The Trials and Tribulations of Narnia

The Chronicles of Narnia: The Lion, The Witch, and The Wardrobe is released in theatres this Friday December 9th. Among anticipation for the first feature length adaptation of the children’s classic, there has also been criticism regarding the film’s subject matter.

Narnia has by many, always been considered the result of C.S. Lewis’ conversion from atheist to Christian. In fact, Lord of the Rings author, J.R.R. Tolkein and Lewis were friends and colleagues, and would debate the subject matter of fate often. It was Tolkein who played a large part in Lewis’ embracing of Christianity. (The Chicago Sun-Times actually just published a great article about Tolkein and Lewis.)

Because of the Christian allegorical elements of the C.S. Lewis works, Disney has reached out to churches across the country and even employed a Christian network marketing firm to help spawn enthusiasm for the among evangelical congregations. Some people find this behavior akin to religious propaganda and are abhorrently opposed both the film’s overt Christian elements, and Disney’s theologically driven campaign. I myself am a little perplexed about Disney’s marketing scheme, because while I realize that money is their ultimate goal, I think this is the kind of film that has such broad appeal, it doesn’t need to focus on just the Christian base.

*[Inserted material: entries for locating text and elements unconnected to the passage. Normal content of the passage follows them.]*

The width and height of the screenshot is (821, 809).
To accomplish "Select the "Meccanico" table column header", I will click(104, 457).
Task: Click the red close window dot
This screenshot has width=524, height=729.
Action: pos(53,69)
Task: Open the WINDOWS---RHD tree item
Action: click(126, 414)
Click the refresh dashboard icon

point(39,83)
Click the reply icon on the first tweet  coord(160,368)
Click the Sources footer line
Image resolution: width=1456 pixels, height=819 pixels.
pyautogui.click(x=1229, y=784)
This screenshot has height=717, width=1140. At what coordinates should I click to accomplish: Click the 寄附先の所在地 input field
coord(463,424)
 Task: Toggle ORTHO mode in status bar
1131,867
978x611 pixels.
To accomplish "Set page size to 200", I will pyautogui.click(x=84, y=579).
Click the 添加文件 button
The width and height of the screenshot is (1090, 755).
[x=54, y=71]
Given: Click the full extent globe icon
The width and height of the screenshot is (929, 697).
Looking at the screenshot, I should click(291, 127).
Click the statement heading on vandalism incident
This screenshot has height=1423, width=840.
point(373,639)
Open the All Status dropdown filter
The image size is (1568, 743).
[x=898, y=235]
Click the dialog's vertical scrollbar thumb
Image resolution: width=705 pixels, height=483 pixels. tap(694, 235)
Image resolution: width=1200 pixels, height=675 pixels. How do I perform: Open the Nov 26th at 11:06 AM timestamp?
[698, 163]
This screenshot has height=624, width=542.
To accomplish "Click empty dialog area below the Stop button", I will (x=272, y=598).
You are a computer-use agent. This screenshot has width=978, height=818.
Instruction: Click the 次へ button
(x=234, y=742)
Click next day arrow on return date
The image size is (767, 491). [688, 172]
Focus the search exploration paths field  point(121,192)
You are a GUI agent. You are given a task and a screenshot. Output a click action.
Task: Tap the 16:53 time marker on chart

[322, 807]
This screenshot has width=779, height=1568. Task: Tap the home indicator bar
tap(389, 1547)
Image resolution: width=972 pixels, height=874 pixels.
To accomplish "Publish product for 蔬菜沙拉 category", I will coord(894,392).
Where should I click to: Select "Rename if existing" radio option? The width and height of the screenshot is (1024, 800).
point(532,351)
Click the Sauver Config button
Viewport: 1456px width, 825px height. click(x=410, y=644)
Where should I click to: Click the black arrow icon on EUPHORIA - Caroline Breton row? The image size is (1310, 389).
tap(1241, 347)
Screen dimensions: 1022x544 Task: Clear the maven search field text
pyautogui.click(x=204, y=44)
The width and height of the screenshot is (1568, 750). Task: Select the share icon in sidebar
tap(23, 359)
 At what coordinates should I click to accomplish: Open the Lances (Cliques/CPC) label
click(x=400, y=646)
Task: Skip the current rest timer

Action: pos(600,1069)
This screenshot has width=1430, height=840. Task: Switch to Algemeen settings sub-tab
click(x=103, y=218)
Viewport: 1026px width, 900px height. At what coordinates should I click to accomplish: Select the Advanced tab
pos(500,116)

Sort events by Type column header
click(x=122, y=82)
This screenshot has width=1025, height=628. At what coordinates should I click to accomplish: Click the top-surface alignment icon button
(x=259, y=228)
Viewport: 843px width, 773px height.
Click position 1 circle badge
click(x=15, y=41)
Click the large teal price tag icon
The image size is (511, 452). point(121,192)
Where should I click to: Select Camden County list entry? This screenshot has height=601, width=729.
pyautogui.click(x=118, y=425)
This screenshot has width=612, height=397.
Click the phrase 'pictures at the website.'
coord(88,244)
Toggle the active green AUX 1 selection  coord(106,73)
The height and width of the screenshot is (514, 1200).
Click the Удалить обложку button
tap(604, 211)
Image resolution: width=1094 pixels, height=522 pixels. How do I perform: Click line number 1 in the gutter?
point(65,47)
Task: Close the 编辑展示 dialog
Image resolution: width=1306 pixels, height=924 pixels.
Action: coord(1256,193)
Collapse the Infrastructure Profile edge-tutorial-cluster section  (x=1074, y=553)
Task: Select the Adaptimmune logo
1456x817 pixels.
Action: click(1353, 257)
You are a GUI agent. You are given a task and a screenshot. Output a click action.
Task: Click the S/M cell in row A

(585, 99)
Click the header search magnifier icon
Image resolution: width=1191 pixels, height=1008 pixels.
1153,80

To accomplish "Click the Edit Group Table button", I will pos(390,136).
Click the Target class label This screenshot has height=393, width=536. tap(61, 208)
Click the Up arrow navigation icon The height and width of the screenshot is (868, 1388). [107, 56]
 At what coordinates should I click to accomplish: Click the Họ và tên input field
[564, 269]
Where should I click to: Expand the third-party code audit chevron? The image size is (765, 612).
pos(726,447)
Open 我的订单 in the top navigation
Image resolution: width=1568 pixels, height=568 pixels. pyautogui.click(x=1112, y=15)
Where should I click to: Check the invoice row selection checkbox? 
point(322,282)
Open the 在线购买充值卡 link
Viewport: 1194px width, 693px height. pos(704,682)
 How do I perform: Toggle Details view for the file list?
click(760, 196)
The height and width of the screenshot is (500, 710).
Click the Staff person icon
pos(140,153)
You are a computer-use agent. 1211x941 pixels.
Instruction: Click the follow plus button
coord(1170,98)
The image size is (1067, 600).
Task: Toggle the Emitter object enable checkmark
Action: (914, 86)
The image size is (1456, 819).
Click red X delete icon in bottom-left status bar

However, some people have gotten beyond confusion into near rage. While visiting a friend’s blog , I came across an article published in the UK Guardian that irked me. The writer, Polly Toynbee, a self-proclaimed atheist, slams Lewis and the Narnia Chronicles, as well as the film, for its swooning Christian themes. The article rails upon the film for being so blatant in its religious messages, saying that the film’s only saving grace is that most children won’t be able to pick up on them anyway. While it makes some startling points about the connection between the sponsership of the film and the conservative religious right in this country, it also tears apart some of the foundations of Christianity itself. Since when did movie reviews become forums for religious analysis? Toynbee says it’s rude and inappropriate to parade around religious fervor in the way that Lewis’ books and now the film does. But isn’t it also rude and inappropriate to call a religion “repugnant” as Toynbee does at one point?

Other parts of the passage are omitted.